Regarding the NEI VFQ-25 subscales scores, statistically significant increases were observed in all groups for the variables general vision, near activities, distance activities and peripheral vision (Fig. 2). The general health subscale was the only item for which there was no significant improvement in any of the groups. Color vision was found to significantly improve in the control group; social functioning score increased in the control group and severe NPDR/PDR subgroup; driving, dependency and role difficulties were significantly better in the control group and no DR subgroup; ocular pain and mental health were improved in the control, no DR and severe NPDR/PDR subgroups.
Multivariate linear regression showed that age, preoperative CVDA of the operated eye, preoperative NEI VFQ-25 composite score and CDVA change from baseline to 6 months were significantly associated with NEI VFQ-25 changes at 6 months postoperatively (Table 3). In a “fixed model”, the NEI VFQ-25 composite score was found to significantly increase on average 0.31 points for each year of increase in age; to decrease on average 3.93 points for each line of increase in preoperative CDVA (logMAR); to decrease on average 0.67 points for each unit of increase in preoperative NEI VFQ-25 composite score; to increase on average 4.19 points for each line of improvement in CDVA from baseline to 6 months.
Patient satisfaction questionnaire
The internal consistency reliability of the questionnaire in this sample was high. The overall Cronbach’s α statistic was 0.891.

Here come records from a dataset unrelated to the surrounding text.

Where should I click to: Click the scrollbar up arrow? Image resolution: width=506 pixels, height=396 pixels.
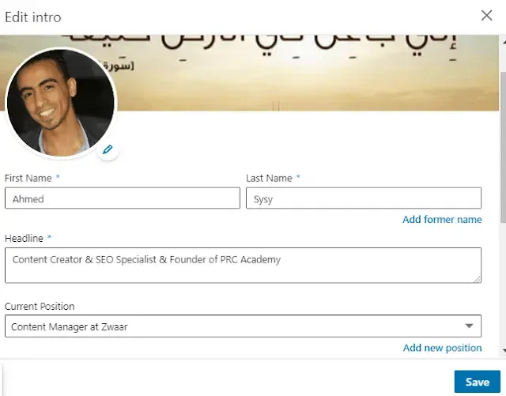click(502, 40)
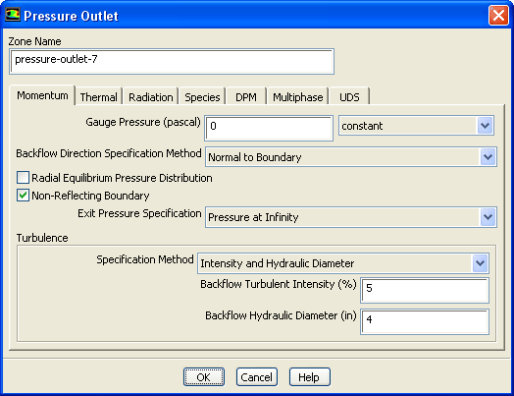The height and width of the screenshot is (396, 514).
Task: Click the Fluent application icon in title bar
Action: click(x=13, y=15)
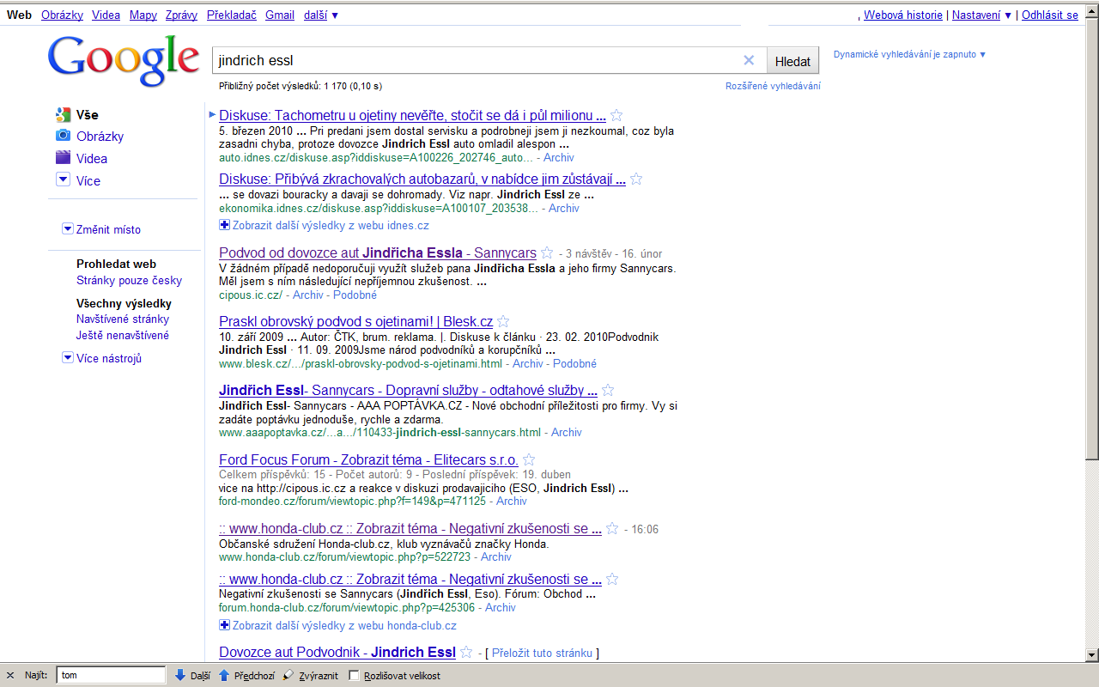Viewport: 1099px width, 687px height.
Task: Star the Ford Focus Forum result
Action: (x=529, y=459)
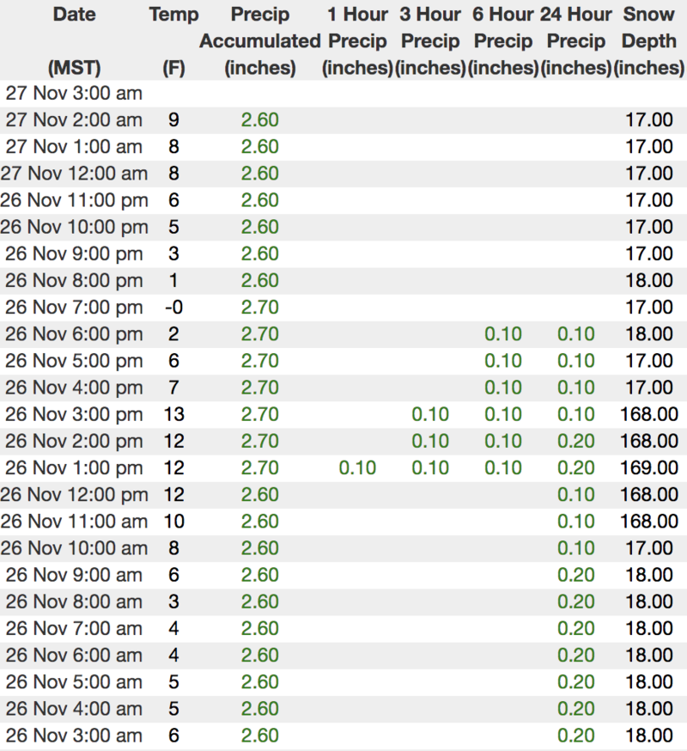Select 24 Hour Precip at 26 Nov 3:00 am
The height and width of the screenshot is (751, 687).
[576, 736]
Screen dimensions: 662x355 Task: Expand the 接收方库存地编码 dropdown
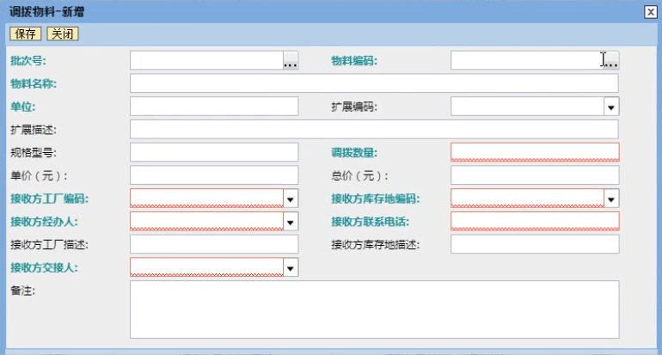pyautogui.click(x=610, y=199)
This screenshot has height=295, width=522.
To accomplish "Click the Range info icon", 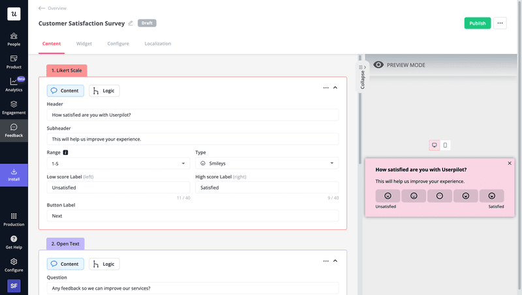I will [66, 152].
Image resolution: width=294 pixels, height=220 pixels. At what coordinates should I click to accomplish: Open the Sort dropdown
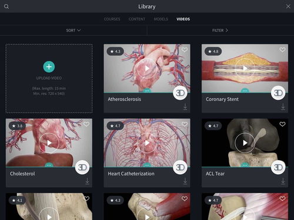74,31
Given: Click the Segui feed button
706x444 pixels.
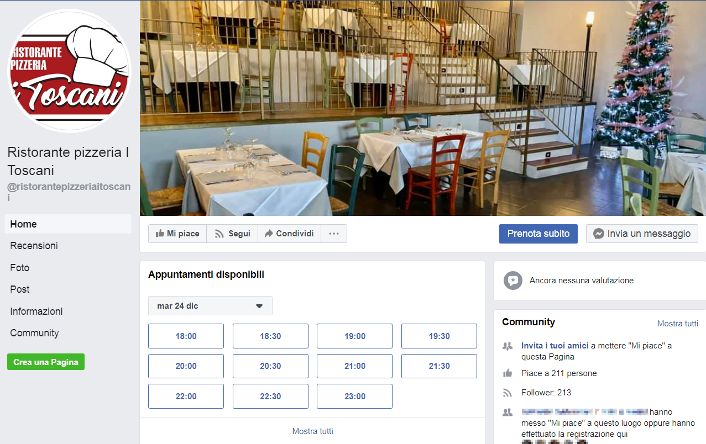Looking at the screenshot, I should [232, 234].
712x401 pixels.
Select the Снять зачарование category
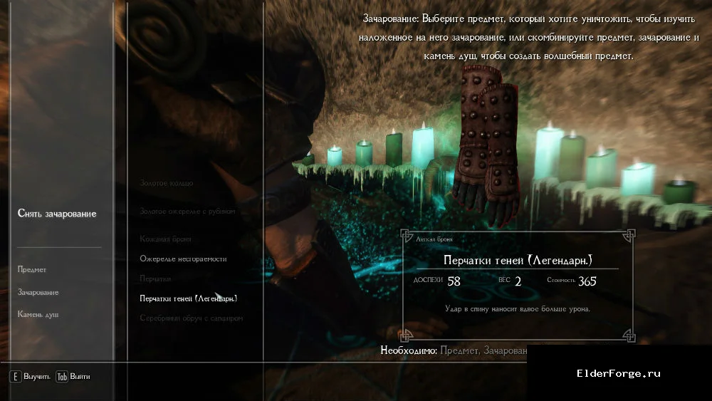[x=57, y=214]
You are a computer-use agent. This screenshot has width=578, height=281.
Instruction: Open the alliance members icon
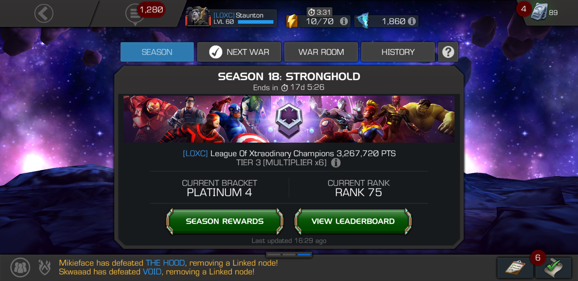(20, 267)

Overall patient´s satisfaction at 1-month visit was 93%, 89%, 100% and 100% for the control group, no DR subgroup, mild/moderate NPDR subgroup and severe NPDR/PDR, respectively (p=0.968, Fisher´s exact test).
The mean patient satisfaction score was comparable between groups with composite scores of 64.2 (95% CI, 57.7 to 70.8), 71.4 (95% CI, 63.9 to 78.8), 63.6 (95% CI, 49.6 to 77.6), and 73.1 (95% CI, 59.6 to 86.6) for the control group, no DR subgroup, mild/moderate NPDR subgroup and severe NPDR/PDR, respectively (p=0.420, one-way ANOVA). No group differences were observed with respect to patient´s self-reported improvement in vision, quality of life or surgery expectations (p=0.426, p=283 and p=0.346, respectively; one-way ANOVA).